● ACTIVITY: Which lines run from the line with "Viewport: 1587px width, 892px" through the line with "1463x1120 pixels." in the entries below? Print them exactly, both ends included, and nothing more.
----------------
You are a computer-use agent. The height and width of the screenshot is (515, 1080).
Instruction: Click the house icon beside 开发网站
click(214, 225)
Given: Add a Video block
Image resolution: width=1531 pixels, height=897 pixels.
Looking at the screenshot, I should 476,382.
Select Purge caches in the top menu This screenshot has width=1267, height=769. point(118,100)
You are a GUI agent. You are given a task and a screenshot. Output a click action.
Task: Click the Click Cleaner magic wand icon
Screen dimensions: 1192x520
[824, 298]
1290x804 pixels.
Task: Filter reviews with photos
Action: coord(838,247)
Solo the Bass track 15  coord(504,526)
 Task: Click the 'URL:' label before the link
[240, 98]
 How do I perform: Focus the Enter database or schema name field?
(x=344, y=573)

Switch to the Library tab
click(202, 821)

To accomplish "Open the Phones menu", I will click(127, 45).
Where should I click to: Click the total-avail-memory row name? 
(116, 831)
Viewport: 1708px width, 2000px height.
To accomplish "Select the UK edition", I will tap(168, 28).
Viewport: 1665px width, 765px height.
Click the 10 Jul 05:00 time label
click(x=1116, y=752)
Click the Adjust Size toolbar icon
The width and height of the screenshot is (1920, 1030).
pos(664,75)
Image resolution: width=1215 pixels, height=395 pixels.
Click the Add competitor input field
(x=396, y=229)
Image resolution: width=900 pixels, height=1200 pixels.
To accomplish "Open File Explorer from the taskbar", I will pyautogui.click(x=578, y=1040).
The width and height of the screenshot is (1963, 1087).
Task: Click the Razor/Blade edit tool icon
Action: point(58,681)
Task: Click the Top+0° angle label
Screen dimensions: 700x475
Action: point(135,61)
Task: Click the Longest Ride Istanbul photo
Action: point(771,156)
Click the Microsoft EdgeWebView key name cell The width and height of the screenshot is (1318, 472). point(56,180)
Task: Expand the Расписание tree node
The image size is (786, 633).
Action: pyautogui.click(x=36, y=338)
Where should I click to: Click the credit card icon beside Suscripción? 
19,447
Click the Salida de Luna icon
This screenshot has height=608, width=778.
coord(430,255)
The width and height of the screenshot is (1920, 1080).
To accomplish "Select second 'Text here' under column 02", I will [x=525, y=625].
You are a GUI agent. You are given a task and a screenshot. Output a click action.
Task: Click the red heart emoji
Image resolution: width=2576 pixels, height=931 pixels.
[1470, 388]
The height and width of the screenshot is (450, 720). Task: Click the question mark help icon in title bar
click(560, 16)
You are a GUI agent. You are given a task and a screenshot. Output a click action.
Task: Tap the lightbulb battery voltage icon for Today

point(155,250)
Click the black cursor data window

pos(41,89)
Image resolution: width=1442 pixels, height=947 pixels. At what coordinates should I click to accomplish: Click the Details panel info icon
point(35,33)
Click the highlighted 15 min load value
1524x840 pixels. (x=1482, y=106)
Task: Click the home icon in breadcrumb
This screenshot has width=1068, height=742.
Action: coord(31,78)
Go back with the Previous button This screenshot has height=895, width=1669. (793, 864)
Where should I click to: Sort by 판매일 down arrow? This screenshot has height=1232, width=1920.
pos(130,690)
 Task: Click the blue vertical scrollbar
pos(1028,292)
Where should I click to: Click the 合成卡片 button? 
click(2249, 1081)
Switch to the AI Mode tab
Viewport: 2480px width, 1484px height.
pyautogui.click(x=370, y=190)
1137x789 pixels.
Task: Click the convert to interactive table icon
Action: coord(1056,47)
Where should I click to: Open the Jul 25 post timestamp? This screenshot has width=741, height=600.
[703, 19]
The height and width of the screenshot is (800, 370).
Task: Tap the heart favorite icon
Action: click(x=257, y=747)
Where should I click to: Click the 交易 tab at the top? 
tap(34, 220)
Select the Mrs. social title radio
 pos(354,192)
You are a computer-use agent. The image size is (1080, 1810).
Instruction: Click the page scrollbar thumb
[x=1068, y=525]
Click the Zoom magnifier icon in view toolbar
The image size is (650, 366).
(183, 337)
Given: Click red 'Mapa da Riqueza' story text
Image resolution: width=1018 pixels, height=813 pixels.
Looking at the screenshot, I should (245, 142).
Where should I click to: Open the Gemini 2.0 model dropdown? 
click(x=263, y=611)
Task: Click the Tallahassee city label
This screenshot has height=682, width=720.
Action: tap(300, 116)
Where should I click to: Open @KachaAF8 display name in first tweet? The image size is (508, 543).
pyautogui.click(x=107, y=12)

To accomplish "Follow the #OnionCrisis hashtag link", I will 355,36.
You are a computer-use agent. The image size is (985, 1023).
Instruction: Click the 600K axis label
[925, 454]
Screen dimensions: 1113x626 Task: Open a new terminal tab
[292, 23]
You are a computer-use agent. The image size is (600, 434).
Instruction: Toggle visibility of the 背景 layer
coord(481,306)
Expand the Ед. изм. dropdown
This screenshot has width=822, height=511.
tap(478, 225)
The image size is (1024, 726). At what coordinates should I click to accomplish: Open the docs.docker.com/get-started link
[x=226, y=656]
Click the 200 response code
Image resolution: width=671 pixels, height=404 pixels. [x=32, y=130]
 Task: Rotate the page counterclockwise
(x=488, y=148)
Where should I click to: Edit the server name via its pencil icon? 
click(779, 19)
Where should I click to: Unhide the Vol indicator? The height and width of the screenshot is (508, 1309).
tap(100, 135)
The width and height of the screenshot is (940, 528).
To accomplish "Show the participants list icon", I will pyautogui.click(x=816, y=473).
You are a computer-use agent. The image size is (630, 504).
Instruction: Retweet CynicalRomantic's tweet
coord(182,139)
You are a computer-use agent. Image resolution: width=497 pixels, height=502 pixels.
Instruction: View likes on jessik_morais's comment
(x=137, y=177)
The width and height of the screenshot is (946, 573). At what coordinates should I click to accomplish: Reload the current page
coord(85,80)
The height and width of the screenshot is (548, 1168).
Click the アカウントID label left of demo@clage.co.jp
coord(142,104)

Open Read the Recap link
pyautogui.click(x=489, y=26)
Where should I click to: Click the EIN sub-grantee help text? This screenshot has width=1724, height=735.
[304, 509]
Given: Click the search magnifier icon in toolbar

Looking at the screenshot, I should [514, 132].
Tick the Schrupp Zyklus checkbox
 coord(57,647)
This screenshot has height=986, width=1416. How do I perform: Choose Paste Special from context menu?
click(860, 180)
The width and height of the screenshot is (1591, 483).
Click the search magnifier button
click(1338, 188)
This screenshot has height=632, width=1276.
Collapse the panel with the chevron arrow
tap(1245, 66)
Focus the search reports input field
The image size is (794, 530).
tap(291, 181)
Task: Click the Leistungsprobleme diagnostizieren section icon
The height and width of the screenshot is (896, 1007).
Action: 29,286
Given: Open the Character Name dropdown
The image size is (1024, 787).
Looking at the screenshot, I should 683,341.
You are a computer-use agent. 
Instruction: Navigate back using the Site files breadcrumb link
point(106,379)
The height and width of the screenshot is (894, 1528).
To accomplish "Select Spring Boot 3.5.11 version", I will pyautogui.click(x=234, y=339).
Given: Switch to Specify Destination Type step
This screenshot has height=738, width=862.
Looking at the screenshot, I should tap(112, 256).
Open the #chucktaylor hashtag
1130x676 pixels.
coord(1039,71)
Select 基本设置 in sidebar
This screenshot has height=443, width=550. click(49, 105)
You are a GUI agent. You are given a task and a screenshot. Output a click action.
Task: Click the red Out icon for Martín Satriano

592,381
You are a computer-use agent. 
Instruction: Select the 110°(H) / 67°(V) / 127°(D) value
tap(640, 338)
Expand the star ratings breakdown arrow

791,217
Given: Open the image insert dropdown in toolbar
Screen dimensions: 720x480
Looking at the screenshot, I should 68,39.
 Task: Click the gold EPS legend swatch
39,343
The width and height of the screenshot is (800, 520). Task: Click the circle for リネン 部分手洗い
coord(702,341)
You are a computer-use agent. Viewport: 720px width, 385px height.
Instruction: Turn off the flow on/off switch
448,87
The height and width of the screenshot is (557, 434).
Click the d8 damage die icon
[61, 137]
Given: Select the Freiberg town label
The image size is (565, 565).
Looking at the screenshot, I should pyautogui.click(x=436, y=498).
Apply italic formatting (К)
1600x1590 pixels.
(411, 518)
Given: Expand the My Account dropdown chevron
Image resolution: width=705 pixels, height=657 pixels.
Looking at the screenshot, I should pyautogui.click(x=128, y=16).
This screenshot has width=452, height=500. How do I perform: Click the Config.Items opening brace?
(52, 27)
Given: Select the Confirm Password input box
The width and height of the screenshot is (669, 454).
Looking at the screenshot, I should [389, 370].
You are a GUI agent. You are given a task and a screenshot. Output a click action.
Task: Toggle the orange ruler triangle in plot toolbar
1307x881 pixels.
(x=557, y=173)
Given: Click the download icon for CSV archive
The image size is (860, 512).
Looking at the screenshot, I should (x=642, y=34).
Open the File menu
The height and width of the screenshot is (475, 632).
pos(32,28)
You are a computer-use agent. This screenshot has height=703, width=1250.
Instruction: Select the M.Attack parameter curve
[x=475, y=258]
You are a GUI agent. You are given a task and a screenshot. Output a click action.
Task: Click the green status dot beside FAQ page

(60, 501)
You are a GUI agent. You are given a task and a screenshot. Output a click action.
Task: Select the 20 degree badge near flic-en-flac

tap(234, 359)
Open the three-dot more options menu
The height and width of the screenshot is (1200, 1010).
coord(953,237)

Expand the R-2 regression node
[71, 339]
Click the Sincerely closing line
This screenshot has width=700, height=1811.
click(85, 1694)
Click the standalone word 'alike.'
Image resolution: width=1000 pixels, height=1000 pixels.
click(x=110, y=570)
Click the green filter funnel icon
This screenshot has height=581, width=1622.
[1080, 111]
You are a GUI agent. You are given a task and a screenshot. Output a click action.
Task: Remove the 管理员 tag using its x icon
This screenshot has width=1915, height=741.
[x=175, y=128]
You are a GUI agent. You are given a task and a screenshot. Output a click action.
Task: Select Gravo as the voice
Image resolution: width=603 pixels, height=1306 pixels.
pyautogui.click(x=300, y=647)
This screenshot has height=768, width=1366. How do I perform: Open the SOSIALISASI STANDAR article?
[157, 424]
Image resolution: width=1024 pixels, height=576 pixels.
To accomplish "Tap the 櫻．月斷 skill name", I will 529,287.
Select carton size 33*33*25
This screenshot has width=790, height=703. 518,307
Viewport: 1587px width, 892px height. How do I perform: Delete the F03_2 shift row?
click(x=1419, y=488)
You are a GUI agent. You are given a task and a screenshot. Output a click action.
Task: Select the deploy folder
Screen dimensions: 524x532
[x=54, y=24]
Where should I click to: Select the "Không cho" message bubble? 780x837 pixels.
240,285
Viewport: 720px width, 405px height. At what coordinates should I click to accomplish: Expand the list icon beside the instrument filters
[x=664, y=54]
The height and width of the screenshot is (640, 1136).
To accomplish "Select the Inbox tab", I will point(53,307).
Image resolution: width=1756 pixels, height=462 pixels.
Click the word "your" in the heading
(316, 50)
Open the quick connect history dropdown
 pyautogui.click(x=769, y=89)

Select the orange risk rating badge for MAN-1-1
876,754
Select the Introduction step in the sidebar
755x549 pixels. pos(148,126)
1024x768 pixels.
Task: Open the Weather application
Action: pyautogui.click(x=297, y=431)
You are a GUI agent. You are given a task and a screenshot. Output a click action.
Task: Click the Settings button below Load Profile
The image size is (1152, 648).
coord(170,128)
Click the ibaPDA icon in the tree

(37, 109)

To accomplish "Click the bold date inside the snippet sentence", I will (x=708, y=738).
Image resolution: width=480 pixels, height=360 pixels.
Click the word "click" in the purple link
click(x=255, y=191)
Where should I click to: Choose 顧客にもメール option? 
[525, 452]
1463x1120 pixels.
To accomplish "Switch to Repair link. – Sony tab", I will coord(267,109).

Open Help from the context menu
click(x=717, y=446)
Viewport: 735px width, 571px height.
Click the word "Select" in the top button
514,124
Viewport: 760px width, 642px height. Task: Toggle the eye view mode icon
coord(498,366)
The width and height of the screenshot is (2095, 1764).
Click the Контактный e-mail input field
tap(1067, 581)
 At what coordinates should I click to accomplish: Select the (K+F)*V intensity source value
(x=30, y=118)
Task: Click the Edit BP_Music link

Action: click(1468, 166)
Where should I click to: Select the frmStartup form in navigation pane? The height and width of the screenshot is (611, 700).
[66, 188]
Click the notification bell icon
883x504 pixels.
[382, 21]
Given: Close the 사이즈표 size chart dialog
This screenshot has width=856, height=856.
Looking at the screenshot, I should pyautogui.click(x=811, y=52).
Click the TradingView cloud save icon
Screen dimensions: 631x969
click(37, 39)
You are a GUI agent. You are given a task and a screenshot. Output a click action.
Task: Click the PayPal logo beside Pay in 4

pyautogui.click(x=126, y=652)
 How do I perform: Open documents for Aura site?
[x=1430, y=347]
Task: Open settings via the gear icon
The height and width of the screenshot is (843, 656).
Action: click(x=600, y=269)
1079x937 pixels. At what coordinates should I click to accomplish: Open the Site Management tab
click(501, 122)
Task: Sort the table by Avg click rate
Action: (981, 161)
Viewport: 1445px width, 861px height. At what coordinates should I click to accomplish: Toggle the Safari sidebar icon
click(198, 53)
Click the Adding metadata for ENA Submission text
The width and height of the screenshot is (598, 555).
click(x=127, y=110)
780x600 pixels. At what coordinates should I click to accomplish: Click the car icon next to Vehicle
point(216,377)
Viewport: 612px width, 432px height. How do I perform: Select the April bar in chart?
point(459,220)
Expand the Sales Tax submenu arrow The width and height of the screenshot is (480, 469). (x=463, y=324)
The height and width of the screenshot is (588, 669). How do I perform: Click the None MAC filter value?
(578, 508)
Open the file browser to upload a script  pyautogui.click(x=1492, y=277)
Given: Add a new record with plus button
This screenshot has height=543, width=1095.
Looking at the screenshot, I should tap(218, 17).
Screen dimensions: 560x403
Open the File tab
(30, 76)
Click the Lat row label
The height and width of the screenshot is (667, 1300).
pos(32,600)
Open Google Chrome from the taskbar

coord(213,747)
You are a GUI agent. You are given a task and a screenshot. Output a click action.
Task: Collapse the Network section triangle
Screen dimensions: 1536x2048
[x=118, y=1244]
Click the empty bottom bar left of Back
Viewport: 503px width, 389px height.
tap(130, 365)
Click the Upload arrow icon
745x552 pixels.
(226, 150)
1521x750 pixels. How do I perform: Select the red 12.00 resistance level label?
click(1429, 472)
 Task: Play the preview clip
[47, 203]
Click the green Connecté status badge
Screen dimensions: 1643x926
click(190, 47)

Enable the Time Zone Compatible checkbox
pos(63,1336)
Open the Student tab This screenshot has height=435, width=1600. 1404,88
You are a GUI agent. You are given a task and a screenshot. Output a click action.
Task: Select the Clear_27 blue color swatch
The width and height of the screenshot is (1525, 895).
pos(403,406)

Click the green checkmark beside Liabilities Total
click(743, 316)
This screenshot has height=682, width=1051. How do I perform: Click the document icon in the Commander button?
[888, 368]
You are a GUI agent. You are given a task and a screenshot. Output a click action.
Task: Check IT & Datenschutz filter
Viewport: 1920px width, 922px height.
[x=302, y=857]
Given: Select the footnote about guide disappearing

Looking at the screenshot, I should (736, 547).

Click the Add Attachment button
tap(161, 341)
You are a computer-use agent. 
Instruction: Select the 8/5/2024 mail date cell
----------------
● ANSWER FOR THIS EXERCISE:
Viewport: 1587px width, 892px height. How do I perform: Delete the F03_2 shift row?
click(x=1419, y=488)
You are a GUI agent. You are given a task and a screenshot. Output a click action.
Task: Select the deploy folder
Screen dimensions: 524x532
[x=54, y=24]
Where should I click to: Select the "Không cho" message bubble? 780x837 pixels.
240,285
Viewport: 720px width, 405px height. At what coordinates should I click to accomplish: Expand the list icon beside the instrument filters
[x=664, y=54]
The height and width of the screenshot is (640, 1136).
To accomplish "Select the Inbox tab", I will point(53,307).
Image resolution: width=1756 pixels, height=462 pixels.
Click the word "your" in the heading
(316, 50)
Open the quick connect history dropdown
 pyautogui.click(x=769, y=89)

Select the orange risk rating badge for MAN-1-1
876,754
Select the Introduction step in the sidebar
755x549 pixels. pos(148,126)
1024x768 pixels.
Task: Open the Weather application
Action: pyautogui.click(x=297, y=431)
You are a GUI agent. You are given a task and a screenshot. Output a click action.
Task: Click the Settings button below Load Profile
The image size is (1152, 648).
coord(170,128)
Click the ibaPDA icon in the tree

(37, 109)

To accomplish "Click the bold date inside the snippet sentence", I will (x=708, y=738).
Image resolution: width=480 pixels, height=360 pixels.
Click the word "click" in the purple link
click(x=255, y=191)
Where should I click to: Choose 顧客にもメール option? 
[525, 452]
1463x1120 pixels.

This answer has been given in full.